* **TASK INPUT**
[BEGIN]

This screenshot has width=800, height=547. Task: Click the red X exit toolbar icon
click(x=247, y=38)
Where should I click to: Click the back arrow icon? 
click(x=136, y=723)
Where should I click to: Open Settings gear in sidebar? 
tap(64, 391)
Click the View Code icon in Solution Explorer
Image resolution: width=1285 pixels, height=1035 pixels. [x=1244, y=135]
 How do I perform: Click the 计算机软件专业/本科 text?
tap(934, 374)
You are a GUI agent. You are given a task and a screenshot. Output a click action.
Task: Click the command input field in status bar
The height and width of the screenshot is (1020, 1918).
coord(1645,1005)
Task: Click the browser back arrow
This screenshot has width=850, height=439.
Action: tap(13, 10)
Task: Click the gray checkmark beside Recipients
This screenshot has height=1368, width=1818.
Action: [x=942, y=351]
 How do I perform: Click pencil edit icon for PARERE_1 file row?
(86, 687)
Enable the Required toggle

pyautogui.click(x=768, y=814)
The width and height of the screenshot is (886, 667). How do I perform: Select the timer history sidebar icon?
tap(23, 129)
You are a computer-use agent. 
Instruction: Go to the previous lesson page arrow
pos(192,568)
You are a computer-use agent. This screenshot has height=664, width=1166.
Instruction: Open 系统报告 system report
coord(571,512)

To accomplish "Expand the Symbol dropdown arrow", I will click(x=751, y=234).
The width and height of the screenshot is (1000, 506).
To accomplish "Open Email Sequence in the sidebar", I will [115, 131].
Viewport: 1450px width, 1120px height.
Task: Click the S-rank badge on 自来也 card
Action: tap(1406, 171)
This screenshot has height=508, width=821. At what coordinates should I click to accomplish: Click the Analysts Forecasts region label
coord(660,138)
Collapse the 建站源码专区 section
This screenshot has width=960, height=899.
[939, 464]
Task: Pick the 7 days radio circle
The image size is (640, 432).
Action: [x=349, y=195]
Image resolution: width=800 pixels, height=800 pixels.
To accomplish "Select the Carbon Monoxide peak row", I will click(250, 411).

[END]

* **GIVEN REQUEST**
Copy out all of the data above line for line, keeping every character unchanged.

* **WRITTEN SOLUTION**
This screenshot has width=800, height=547. Task: Click the red X exit toolbar icon
click(x=247, y=38)
Where should I click to: Click the back arrow icon? 
click(x=136, y=723)
Where should I click to: Open Settings gear in sidebar? 
tap(64, 391)
Click the View Code icon in Solution Explorer
Image resolution: width=1285 pixels, height=1035 pixels. [x=1244, y=135]
 How do I perform: Click the 计算机软件专业/本科 text?
tap(934, 374)
You are a GUI agent. You are given a task and a screenshot. Output a click action.
Task: Click the command input field in status bar
The height and width of the screenshot is (1020, 1918).
coord(1645,1005)
Task: Click the browser back arrow
This screenshot has width=850, height=439.
Action: tap(13, 10)
Task: Click the gray checkmark beside Recipients
This screenshot has height=1368, width=1818.
Action: [x=942, y=351]
 How do I perform: Click pencil edit icon for PARERE_1 file row?
(86, 687)
Enable the Required toggle

pyautogui.click(x=768, y=814)
The width and height of the screenshot is (886, 667). How do I perform: Select the timer history sidebar icon?
tap(23, 129)
You are a computer-use agent. 
Instruction: Go to the previous lesson page arrow
pos(192,568)
You are a computer-use agent. This screenshot has height=664, width=1166.
Instruction: Open 系统报告 system report
coord(571,512)

To accomplish "Expand the Symbol dropdown arrow", I will click(x=751, y=234).
The width and height of the screenshot is (1000, 506).
To accomplish "Open Email Sequence in the sidebar", I will [115, 131].
Viewport: 1450px width, 1120px height.
Task: Click the S-rank badge on 自来也 card
Action: tap(1406, 171)
This screenshot has height=508, width=821. At what coordinates should I click to accomplish: Click the Analysts Forecasts region label
coord(660,138)
Collapse the 建站源码专区 section
This screenshot has width=960, height=899.
[939, 464]
Task: Pick the 7 days radio circle
The image size is (640, 432).
Action: [x=349, y=195]
Image resolution: width=800 pixels, height=800 pixels.
To accomplish "Select the Carbon Monoxide peak row", I will click(250, 411).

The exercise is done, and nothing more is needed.